The early Marx called for the “realization of philosophy” through revolution. Revolution thus became a critical concept for Marxism, a view elaborated in the later praxis perspectives of Lukács and the Frankfurt School. These thinkers argue that fundamental philosophical problems are, in reality, social problems abstractly conceived. Originally published as Lukács, Marx and the Sources of Critical Theory, The Philosophy of Praxis traces the evolution of this argument in the writings of Marx, Lukács, Adorno and Marcuse. This reinterpretation of the philosophy of praxis shows its continuing relevance to contemporary discussions in Marxist political theory, continental philosophy and science and technology studies.


Lukács

2020-10-20
Lukács
Title Lukács PDF eBook
Author Daniel Andrés López
Publisher Historical Materialism
Pages 620
Release 2020-10-20
Genre Philosophy
ISBN 9781642593426

Daniel Andrés López offers an immanent critique of Lukács's philosophy of praxis, drawing fundamental political, methodological and philosophical questions for Marxism.

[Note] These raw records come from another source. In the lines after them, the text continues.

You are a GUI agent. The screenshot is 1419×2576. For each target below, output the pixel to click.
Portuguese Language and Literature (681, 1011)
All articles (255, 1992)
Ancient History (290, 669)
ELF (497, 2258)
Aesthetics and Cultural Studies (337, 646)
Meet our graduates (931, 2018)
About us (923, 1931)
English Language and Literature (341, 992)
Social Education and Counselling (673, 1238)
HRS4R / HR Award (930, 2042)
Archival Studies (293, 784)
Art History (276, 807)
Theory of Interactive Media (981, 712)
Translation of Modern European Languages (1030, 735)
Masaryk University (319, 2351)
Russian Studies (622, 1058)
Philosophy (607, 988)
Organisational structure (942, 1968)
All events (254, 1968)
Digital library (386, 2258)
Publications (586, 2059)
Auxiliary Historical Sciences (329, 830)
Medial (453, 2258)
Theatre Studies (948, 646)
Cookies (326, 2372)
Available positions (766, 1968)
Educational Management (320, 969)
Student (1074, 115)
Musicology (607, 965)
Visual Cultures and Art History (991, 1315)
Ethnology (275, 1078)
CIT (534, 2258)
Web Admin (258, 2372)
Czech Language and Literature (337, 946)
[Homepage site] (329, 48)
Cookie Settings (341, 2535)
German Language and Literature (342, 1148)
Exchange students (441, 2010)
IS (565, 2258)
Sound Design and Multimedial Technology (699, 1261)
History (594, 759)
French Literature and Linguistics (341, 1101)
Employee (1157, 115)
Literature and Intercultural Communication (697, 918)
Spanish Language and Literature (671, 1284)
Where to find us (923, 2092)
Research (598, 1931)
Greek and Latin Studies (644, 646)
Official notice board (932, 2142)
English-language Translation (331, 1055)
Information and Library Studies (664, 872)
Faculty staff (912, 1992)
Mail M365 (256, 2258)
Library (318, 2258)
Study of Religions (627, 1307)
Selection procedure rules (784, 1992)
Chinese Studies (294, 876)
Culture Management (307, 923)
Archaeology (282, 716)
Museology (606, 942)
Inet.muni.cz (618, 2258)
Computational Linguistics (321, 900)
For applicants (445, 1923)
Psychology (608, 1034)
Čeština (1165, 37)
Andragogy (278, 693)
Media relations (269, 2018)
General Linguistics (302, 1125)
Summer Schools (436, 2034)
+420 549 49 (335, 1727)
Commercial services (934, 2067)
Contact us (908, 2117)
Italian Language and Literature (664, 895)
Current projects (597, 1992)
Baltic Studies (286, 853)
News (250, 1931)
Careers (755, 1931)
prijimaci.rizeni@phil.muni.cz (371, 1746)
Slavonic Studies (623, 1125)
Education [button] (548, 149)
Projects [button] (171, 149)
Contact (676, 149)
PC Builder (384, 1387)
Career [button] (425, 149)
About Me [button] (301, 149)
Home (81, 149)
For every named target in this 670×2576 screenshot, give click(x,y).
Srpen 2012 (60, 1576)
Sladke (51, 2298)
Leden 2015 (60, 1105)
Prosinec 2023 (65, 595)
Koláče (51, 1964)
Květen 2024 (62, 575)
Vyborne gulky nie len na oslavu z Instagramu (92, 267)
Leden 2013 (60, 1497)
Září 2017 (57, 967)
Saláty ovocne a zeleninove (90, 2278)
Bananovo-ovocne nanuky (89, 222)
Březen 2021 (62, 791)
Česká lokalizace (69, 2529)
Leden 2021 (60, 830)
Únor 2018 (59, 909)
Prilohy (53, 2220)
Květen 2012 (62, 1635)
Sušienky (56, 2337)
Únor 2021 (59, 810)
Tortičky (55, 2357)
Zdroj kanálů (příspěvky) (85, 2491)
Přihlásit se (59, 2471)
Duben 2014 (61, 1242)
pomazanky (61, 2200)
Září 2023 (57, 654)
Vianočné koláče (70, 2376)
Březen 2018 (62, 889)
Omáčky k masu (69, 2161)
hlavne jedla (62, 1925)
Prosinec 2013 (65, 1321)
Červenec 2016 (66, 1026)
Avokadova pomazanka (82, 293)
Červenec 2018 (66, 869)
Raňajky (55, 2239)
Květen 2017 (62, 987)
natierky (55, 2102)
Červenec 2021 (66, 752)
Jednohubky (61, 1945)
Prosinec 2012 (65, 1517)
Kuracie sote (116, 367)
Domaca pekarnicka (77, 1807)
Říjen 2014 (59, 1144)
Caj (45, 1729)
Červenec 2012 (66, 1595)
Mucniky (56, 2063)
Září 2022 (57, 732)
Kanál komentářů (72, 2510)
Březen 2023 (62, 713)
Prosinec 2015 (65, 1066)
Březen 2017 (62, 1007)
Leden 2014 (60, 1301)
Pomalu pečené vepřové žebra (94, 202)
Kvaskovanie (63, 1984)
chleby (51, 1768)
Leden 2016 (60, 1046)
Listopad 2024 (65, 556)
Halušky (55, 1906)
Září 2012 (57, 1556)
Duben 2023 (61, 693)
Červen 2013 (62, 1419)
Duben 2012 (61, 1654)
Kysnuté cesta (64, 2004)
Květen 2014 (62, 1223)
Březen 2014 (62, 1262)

Georg Lukács and the Possibility of Critical Social Ontology

2019-12-16
Georg Lukács and the Possibility of Critical Social Ontology
Title Georg Lukács and the Possibility of Critical Social Ontology PDF eBook
Author Michael J. Thompson
Publisher BRILL
Pages 469
Release 2019-12-16
Genre Social Science
ISBN 9004415521

Georg Lukács was one of the most important intellectuals and philosophers of the 20th century. His last great work was an systematic social ontology that was an attempt to ground an ethical and critical form of Marxism. This work has only now begun to attract the interest of critical theorists and philosophers intent on reconstructing a critical theory of society as well as a more sophisticated framework for Marxian philosophy. This collection of essays explores the concept of critical social ontology as it was outlined by Georg Lukács and the ways that his ideas can help us construct a more grounded and socially relevant form of social critique.


Rawls and Habermas

2010-06-01
Rawls and Habermas
Title Rawls and Habermas PDF eBook
Author Todd Hedrick
Publisher Stanford University Press
Pages 256
Release 2010-06-01
Genre Philosophy
ISBN 0804774757

This book offers a comprehensive evaluation of the two preeminent post-WWII political philosophers, John Rawls and Jürgen Habermas. Both men question how we can be free and autonomous under coercive law and how we might collectively use our reason to justify exercises of political power. In pluralistic modern democracies, citizens cannot be expected to agree about social norms on the basis of common allegiance to comprehensive metaphysical or religious doctrines concerning persons or society, and both philosophers thus engage fundamental questions about how a normatively binding framework for the public use of reason might be possible and justifiable. Hedrick explores the notion of reasonableness underwriting Rawls's political liberalism and the theory of communicative rationality that sustains Habermas's procedural conception of the democratic constitutional state. His book challenges the Rawlsianism prevalent in the Anglo-American world today while defending Habermas's often poorly understood theory as a superior alternative.